Please update the lines starting with the line with "Zoom in with the plus button" and going on through the line with "pos(862,21)", replacing "Available" with "Busy" and leaving everything else unchanged. Give back only those lines.

+++

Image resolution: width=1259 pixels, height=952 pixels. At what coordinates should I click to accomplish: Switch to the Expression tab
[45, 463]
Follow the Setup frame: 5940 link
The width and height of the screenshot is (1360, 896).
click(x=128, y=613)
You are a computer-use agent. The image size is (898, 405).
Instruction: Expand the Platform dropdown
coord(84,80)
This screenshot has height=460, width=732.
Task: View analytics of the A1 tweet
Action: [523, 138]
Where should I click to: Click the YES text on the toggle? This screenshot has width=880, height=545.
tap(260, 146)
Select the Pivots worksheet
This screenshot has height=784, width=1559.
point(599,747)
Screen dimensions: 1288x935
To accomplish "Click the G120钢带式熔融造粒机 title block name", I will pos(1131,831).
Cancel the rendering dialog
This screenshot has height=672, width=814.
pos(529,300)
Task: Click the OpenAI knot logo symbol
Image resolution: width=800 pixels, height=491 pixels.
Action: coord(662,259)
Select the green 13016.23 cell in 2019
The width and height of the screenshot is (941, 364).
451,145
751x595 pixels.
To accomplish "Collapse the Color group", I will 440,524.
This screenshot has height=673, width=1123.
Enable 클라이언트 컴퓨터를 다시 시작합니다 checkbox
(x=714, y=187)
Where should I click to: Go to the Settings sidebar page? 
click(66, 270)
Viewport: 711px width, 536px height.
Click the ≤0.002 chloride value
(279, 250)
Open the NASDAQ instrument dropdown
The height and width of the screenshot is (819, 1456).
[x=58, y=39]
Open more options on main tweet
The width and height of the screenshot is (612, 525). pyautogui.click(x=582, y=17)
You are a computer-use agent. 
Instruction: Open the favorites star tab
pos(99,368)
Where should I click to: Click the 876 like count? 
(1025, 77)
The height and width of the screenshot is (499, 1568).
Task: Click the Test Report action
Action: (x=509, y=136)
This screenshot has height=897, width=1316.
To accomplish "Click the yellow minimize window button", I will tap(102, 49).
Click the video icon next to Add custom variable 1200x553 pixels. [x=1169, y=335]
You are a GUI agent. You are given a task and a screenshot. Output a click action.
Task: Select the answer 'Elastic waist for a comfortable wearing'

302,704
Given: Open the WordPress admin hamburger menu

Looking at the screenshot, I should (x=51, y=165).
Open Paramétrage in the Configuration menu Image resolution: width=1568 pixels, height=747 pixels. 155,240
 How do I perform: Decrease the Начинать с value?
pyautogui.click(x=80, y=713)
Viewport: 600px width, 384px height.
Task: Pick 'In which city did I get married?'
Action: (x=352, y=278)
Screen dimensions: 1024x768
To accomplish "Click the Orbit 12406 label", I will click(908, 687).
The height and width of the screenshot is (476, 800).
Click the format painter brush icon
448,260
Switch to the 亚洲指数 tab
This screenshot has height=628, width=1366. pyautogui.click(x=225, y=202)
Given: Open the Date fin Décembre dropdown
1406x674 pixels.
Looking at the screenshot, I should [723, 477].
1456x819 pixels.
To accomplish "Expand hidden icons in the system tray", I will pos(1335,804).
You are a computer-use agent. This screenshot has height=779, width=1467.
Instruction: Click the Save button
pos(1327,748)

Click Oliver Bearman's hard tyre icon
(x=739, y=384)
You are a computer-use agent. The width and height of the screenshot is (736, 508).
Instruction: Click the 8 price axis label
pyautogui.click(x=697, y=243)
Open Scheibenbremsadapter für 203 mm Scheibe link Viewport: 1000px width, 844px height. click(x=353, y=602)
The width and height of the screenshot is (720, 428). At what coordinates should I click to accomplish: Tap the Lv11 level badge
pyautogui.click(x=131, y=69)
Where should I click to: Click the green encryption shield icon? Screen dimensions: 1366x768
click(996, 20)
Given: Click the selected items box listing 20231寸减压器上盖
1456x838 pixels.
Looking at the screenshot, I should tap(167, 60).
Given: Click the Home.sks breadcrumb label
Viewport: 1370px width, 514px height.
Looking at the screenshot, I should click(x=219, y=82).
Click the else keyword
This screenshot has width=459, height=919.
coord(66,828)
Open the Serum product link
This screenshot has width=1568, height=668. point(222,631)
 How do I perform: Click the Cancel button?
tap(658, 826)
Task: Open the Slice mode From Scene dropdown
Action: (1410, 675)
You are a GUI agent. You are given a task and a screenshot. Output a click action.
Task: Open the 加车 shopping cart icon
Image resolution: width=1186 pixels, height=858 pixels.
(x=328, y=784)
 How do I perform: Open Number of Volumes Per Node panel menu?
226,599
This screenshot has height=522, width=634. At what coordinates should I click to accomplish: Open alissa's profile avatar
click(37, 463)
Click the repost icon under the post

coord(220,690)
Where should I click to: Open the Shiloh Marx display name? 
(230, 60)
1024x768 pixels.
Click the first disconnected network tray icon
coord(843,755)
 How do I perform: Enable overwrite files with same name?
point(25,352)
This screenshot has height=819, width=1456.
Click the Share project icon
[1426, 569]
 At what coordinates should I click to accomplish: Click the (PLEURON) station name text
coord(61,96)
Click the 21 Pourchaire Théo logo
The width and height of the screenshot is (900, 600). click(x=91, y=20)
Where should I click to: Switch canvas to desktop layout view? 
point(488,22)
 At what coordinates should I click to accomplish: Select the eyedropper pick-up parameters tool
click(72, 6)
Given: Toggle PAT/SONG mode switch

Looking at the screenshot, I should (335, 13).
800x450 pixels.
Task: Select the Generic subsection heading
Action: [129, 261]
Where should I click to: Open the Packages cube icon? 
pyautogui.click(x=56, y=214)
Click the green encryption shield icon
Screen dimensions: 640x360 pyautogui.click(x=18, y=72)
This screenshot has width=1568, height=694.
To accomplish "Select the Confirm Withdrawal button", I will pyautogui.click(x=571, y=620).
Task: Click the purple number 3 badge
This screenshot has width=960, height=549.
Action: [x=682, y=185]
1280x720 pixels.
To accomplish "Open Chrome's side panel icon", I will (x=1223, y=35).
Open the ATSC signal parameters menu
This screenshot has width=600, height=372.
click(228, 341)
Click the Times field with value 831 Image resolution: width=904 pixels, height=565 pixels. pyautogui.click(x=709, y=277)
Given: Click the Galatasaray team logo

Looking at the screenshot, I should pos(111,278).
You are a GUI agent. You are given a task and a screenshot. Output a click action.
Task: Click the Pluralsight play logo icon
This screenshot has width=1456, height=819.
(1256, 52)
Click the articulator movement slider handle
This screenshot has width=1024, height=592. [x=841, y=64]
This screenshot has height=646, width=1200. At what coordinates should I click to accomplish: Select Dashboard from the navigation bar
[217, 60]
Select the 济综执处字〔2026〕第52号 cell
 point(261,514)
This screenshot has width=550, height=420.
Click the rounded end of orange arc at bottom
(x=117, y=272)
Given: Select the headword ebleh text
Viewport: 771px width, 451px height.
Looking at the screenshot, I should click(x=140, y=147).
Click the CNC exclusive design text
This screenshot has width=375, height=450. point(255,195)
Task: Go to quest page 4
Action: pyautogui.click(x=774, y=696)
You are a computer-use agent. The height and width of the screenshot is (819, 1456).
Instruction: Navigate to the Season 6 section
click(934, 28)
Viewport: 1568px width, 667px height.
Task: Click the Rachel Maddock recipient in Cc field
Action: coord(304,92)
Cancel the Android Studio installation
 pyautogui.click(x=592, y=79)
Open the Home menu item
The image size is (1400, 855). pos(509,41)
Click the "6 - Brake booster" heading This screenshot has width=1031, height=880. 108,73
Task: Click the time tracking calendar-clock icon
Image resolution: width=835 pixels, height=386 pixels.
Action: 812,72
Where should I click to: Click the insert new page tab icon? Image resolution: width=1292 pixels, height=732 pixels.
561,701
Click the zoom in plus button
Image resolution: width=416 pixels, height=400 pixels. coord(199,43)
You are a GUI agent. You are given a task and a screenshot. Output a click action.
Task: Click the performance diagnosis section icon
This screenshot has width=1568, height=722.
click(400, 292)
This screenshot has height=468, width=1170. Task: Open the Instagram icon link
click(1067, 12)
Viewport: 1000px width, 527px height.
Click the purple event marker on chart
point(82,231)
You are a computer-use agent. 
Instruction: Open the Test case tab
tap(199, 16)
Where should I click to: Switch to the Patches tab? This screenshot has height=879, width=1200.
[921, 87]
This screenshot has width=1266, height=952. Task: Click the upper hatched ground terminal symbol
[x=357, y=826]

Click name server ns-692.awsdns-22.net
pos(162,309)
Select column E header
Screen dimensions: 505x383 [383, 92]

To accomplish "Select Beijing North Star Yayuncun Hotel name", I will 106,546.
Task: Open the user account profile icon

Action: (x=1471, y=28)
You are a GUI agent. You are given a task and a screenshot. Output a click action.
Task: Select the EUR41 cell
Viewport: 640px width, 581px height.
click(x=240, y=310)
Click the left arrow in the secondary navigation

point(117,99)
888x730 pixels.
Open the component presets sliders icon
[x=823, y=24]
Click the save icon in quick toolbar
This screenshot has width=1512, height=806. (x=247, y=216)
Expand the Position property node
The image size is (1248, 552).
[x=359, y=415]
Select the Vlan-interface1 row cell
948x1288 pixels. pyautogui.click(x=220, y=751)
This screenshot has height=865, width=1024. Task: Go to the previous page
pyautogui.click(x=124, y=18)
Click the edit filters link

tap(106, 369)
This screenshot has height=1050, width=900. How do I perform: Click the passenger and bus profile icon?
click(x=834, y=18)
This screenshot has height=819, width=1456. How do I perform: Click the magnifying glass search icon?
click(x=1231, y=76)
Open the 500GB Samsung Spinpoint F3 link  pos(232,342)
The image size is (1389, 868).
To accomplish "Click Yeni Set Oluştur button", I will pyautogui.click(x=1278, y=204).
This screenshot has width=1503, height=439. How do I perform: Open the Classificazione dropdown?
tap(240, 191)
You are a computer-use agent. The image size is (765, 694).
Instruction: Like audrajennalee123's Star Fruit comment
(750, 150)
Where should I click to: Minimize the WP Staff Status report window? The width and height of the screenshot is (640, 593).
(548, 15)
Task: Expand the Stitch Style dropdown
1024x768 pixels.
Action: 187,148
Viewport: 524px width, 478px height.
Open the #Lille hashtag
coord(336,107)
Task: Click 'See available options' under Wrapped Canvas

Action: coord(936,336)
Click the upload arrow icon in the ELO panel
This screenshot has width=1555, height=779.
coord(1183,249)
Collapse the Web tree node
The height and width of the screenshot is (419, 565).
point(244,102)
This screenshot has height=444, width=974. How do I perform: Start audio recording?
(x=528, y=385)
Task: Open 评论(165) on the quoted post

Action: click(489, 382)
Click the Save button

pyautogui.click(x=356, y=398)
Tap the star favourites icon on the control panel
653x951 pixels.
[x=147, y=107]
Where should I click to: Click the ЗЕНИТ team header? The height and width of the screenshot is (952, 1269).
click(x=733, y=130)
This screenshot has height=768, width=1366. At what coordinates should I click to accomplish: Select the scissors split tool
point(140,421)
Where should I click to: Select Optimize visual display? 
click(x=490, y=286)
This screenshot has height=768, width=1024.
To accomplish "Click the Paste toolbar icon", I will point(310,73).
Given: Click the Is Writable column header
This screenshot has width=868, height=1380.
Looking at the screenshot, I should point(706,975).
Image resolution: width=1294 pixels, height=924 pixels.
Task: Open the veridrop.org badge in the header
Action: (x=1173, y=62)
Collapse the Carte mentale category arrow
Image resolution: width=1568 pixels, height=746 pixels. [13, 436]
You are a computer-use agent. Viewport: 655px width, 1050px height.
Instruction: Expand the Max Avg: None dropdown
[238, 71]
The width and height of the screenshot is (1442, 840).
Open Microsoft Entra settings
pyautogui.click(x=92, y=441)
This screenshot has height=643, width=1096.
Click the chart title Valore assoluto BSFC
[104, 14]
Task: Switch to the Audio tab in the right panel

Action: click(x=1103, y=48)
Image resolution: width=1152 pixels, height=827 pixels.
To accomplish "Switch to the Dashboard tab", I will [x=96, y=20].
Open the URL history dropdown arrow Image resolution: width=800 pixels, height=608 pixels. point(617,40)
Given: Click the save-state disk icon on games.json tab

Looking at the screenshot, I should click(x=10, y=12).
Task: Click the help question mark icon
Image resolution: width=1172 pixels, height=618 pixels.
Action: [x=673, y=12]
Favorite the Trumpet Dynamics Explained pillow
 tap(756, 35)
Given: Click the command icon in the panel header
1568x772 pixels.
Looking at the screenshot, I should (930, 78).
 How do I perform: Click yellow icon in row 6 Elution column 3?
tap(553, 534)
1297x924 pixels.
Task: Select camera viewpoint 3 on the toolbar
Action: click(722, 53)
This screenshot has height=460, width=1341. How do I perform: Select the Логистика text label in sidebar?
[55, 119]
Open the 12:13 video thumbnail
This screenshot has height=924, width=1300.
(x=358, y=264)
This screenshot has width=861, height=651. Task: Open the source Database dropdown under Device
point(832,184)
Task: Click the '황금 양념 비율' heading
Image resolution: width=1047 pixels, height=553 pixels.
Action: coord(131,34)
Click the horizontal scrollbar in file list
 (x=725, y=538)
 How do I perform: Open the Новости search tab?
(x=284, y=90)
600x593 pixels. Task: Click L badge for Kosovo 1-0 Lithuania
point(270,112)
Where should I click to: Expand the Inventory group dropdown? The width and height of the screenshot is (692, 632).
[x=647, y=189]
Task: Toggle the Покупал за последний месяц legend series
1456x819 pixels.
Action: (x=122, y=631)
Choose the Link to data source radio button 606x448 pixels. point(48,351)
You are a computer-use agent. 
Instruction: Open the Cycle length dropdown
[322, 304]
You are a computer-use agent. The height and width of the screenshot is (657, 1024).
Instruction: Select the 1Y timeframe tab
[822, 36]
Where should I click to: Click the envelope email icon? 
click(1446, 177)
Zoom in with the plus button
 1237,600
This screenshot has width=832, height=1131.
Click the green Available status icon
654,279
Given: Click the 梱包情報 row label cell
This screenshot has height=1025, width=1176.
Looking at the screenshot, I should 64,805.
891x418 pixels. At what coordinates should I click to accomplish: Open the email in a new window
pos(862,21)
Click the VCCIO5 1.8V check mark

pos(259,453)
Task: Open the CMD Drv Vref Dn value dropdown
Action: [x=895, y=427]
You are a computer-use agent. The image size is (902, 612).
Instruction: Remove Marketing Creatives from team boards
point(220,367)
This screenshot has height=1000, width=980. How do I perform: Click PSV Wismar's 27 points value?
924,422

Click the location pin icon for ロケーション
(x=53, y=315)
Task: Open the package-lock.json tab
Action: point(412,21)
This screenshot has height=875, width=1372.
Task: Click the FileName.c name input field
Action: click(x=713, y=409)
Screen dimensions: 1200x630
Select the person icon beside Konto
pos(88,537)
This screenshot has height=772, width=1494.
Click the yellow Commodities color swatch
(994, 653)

+++

▶ _TASK ANSWER_:
Zoom in with the plus button
 1237,600
This screenshot has width=832, height=1131.
Click the green Busy status icon
654,279
Given: Click the 梱包情報 row label cell
This screenshot has height=1025, width=1176.
Looking at the screenshot, I should 64,805.
891x418 pixels. At what coordinates should I click to accomplish: Open the email in a new window
pos(862,21)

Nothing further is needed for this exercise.